Answer： The first derivative, g'(x), is -1/(x+1)^2. The second derivative, g''(x), is 2/(x+1)^3.

Explain This is a question about finding derivatives of functions. The solving step is:

To take the derivative, we use a cool trick called the power rule, but with an extra step because it's not just 'x' inside the parentheses, it's 'x+1'.

We bring the exponent down to the front: -1.
We subtract 1 from the exponent: -1 - 1 = -2.
We multiply by the derivative of what's inside the parentheses.
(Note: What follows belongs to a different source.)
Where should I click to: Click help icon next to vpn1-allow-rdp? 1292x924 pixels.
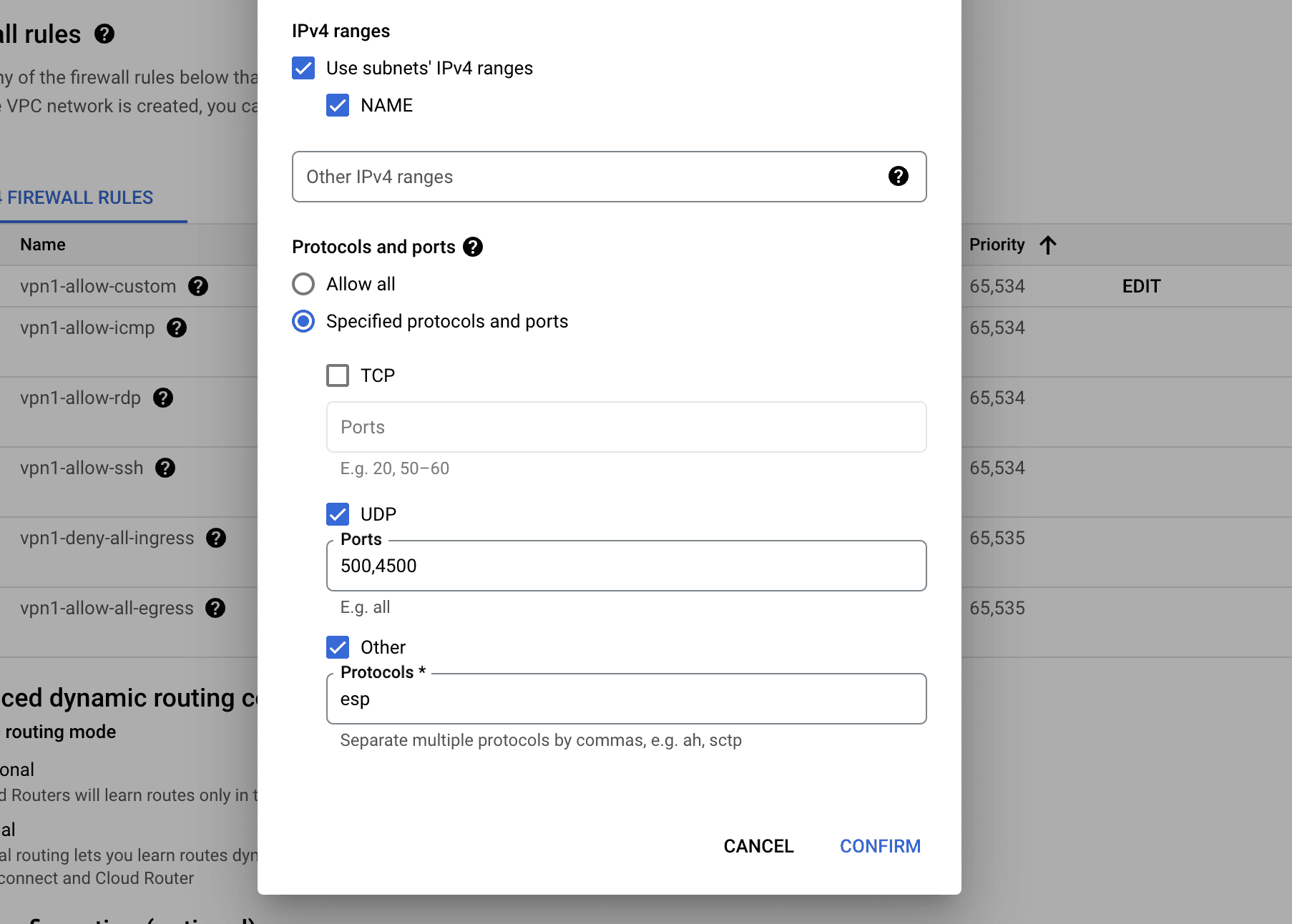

The derivative of (x+1) is just 1 (because the derivative of x is 1 and the derivative of a constant like 1 is 0).

So, g'(x) = -1 * (x+1)^(-2) * 1 This simplifies to g'(x) = -1 * (x+1)^(-2). And if we want to write it without negative exponents, it's g'(x) = -1/(x+1)^2. That's our first answer!

Now, for the second derivative, we need to take the derivative of g'(x) = -1 * (x+1)^(-2). We'll do the same steps again!

The -1 in front is just a constant multiplier, so it stays there.
We bring the new exponent (-2) down to the front and multiply it by the -1: -1 * -2 = 2.
We subtract 1 from the exponent: -2 - 1 = -3.
Again, we multiply by the derivative of what's inside (x+1), which is still 1.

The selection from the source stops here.